SCENIC+: identification of enhancers and gene regulatory networks using single-cell multiomics (cell lines)

Joint profiling of chromatin accessibility and gene expression of individual cells provides an opportunity to decipher enhancer-driven gene regulatory networks (eGRN). Here we present a new method for the inference of eGRNs, called SCENIC+. SCENIC+ predicts genomic enhancers along with candidate upstream transcription factors (TF) and links these enhancers to candidate target genes.

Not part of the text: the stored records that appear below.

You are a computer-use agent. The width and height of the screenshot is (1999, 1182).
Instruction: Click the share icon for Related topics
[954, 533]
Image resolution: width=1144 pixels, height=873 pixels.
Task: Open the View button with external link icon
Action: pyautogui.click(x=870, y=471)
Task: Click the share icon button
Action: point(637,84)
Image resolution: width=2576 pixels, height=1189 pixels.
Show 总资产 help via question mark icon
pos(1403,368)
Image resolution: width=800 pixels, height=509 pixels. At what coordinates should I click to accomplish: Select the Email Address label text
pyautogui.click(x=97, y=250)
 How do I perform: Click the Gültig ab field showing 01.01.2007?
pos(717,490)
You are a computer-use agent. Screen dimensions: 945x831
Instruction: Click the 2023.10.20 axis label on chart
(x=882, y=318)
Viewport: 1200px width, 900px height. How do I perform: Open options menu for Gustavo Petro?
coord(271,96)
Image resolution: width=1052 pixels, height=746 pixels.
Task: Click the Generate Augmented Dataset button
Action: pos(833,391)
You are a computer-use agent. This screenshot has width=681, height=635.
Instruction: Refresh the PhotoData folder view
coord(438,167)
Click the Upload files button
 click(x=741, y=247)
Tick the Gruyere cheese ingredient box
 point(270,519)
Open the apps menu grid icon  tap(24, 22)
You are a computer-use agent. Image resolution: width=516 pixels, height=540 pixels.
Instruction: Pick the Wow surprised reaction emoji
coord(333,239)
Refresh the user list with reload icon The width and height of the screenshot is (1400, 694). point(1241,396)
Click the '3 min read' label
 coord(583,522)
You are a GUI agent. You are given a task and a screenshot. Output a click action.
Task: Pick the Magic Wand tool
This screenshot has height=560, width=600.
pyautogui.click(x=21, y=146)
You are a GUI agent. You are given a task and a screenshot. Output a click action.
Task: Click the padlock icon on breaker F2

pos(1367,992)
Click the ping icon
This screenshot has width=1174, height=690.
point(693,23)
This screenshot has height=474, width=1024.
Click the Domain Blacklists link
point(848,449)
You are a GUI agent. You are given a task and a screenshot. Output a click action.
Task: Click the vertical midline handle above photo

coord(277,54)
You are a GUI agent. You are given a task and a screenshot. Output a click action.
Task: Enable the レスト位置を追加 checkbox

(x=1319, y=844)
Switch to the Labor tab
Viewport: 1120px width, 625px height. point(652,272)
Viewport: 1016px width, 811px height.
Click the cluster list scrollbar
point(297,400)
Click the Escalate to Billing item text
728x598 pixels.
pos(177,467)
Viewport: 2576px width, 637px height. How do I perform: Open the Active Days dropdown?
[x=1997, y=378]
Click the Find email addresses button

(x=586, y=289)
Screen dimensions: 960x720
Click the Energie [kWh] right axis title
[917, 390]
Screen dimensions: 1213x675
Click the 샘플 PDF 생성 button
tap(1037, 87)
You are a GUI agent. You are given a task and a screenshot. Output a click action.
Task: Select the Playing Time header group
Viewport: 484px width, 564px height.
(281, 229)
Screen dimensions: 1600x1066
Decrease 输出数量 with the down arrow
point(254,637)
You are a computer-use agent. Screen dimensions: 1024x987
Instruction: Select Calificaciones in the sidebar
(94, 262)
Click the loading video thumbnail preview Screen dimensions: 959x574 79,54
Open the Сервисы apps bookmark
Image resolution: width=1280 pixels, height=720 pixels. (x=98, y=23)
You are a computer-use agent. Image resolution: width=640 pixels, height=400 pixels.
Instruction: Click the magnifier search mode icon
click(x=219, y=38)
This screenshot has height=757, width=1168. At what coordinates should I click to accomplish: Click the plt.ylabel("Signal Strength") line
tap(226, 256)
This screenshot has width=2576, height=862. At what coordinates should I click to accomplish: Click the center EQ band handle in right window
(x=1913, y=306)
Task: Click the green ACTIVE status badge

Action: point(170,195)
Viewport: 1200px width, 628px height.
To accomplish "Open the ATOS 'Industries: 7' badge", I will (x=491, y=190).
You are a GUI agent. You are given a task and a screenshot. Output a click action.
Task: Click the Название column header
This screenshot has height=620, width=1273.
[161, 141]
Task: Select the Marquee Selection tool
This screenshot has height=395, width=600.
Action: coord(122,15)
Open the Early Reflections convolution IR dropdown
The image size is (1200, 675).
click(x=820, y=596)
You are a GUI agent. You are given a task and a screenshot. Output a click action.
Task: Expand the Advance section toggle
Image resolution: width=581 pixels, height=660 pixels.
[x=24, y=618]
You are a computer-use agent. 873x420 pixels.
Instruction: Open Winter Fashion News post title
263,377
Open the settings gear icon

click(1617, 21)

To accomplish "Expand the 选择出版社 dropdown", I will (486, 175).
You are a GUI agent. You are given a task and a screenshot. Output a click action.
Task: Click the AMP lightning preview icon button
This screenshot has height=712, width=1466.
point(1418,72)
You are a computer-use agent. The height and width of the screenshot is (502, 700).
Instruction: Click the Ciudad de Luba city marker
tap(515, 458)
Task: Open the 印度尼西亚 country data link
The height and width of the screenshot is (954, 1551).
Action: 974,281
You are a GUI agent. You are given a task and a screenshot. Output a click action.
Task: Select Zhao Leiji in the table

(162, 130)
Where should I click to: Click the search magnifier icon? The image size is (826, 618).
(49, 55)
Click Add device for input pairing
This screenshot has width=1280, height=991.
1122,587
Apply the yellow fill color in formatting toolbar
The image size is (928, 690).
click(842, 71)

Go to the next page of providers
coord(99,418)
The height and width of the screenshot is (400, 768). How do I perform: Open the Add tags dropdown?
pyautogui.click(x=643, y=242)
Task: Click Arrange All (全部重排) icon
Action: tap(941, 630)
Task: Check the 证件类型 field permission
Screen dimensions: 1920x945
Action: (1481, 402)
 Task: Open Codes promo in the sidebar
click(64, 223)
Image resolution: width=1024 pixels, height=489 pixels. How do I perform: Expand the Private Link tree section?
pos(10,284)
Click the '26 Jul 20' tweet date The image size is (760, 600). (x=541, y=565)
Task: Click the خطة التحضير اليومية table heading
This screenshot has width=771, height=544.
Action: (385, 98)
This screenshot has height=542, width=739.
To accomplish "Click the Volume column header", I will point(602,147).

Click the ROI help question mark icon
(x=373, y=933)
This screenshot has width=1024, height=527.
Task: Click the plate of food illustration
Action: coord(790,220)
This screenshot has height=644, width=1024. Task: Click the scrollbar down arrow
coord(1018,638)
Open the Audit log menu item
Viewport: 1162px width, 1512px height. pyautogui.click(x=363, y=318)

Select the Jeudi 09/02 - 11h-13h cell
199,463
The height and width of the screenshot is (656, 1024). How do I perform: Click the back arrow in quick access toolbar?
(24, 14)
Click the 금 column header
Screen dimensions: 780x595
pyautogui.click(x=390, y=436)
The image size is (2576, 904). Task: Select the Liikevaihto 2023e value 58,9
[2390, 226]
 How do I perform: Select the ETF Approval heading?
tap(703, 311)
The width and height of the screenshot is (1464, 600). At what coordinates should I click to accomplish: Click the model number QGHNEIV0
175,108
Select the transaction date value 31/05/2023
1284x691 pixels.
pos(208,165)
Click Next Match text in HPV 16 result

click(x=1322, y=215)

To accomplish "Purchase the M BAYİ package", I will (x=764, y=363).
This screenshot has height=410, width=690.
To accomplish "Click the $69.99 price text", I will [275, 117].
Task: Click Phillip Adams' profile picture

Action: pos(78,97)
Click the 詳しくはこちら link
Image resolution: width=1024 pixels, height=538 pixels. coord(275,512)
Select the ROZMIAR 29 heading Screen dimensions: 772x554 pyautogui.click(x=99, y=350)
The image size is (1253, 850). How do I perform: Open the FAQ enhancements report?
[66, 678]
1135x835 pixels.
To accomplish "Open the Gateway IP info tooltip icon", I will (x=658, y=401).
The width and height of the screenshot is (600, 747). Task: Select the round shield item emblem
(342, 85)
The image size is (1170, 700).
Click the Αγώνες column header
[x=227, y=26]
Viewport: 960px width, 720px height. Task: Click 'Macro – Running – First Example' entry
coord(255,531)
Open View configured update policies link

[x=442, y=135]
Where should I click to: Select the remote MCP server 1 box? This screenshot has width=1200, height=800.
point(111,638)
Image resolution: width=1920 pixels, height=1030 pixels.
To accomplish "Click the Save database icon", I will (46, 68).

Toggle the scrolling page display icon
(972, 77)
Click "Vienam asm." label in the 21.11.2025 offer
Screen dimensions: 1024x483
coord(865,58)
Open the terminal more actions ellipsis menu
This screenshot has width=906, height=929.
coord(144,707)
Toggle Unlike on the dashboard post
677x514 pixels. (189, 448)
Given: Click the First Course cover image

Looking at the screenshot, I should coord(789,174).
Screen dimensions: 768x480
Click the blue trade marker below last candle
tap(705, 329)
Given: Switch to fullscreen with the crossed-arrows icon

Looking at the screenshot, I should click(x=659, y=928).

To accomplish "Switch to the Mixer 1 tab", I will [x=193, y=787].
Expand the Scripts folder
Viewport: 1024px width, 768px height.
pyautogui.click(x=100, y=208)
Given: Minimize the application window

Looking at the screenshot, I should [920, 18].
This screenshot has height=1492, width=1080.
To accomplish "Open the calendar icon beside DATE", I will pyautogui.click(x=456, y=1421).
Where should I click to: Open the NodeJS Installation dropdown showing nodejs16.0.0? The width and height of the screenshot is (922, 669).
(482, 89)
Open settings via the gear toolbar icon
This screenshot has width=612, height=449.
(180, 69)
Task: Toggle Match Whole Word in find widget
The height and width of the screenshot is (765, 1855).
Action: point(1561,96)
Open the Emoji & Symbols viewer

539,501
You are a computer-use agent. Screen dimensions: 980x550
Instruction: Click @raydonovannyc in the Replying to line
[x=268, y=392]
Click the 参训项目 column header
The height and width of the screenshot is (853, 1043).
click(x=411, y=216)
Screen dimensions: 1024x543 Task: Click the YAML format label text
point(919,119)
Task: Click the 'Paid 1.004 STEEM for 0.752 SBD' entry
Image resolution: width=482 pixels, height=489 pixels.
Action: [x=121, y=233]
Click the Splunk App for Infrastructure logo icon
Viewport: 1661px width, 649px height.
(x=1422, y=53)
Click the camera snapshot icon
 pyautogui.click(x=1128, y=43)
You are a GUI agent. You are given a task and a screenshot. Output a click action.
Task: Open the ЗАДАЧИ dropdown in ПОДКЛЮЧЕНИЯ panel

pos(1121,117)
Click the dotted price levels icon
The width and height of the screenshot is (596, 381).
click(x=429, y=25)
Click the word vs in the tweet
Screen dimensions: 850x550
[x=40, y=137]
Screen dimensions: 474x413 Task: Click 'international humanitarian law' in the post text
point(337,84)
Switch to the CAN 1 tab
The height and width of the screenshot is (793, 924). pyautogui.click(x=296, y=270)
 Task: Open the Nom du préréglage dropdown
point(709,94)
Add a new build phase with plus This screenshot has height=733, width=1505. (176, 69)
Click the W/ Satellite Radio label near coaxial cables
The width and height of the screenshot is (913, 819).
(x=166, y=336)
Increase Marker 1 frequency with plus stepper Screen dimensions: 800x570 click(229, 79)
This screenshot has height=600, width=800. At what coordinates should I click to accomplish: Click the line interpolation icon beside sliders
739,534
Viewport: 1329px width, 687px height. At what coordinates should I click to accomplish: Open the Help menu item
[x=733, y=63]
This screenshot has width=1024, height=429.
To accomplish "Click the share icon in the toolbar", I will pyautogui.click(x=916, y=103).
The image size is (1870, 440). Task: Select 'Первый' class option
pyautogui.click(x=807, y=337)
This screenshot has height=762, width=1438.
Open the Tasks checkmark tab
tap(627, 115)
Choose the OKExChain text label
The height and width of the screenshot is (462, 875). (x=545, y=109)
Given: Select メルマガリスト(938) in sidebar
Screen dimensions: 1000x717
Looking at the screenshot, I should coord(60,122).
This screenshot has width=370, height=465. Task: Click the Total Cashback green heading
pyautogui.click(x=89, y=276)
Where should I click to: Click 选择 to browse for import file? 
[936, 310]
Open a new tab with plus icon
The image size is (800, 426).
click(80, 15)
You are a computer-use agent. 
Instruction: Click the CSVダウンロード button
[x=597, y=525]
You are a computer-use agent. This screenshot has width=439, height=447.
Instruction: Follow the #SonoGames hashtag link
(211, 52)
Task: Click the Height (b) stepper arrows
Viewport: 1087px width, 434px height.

Specific TFs for each cell type or cell state are predicted based on the concordance of TF binding site accessibility, TF expression, and target gene expression. To improve both recall and precision of TF identification, we curated and clustered more than 40,000 position weight matrices that we could associate with ~1,500 human TFs. We validated and benchmarked each of the SCENIC+ components on diverse data sets from different species, including human peripheral blood mononuclear cell types, human ENCODE cell lines, human melanoma cell states, and Drosophila retinal development. Next, we exploit SCENIC+ predictions to study conserved TFs, enhancers, and GRNs between human and mouse cell types in the cerebral cortex. Finally, we provide new capabilities that exploit the inferred eGRNs to study the dynamics of gene regulation along differentiation trajectories; to map regulatory activities onto tissues using spatial omics data; and to predict the effect of TF perturbations on cell state. SCENIC+ provides critical insight into gene regulation, starting from multi-ome atlases of scATAC-seq and scRNA-seq. The SCENIC+ suite is available as a set of Python modules at scenicplus.readthedocs.io. Overall design: A mix of 11 wild type melanoma cell lines (MM050, MM099, MM116, MM001, MM011, MM057, MM087, MM031, MM047 and MM029) were analysed using 10x scATAC-seq experiments

对单个细胞的染色质开放性与基因表达进行联合谱型分析，为解析增强子驱动的基因调控网络（enhancer-driven gene regulatory network, eGRN）提供了可行路径。本研究提出一种全新的eGRN推断方法，命名为SCENIC+。SCENIC+可预测基因组增强子与候选上游转录因子（transcription factor, TF），并将这些增强子与其候选靶基因建立关联。该方法可基于转录因子结合位点开放性、转录因子表达水平与靶基因表达水平的一致性，预测对应细胞类型或细胞状态的特异性转录因子。为提升转录因子识别的召回率与精确率，本研究整理并聚类了超过40000个可与约1500个人类转录因子关联的位置权重矩阵（position weight matrix, PWM）。我们针对来自不同物种的多组数据集，对SCENIC+的各个组件进行了验证与基准测试，涵盖人类外周血单核细胞亚型、人类ENCODE细胞系、人类黑色素瘤细胞状态以及果蝇视网膜发育相关数据集。随后，我们利用SCENIC+的预测结果，研究了人类与小鼠大脑皮层细胞类型间保守的转录因子、增强子及基因调控网络。最后，本研究新增了多项功能，可借助推断得到的eGRN实现三类研究：沿分化轨迹探究基因调控的动态变化、利用空间组学数据将调控活性映射至组织空间，以及预测转录因子扰动对细胞状态的影响。SCENIC+可基于scATAC-seq（单细胞转座酶可及性测序）与scRNA-seq（单细胞RNA测序）多组学图谱，为基因调控研究提供关键见解。SCENIC+工具集以Python模块套件的形式发布，可通过scenicplus.readthedocs.io获取。实验整体设计：本研究采用10x scATAC-seq技术，对11株野生型黑色素瘤细胞系（MM050、MM099、MM116、MM001、MM011、MM057、MM087、MM031、MM047与MM029）的混合样本开展了分析。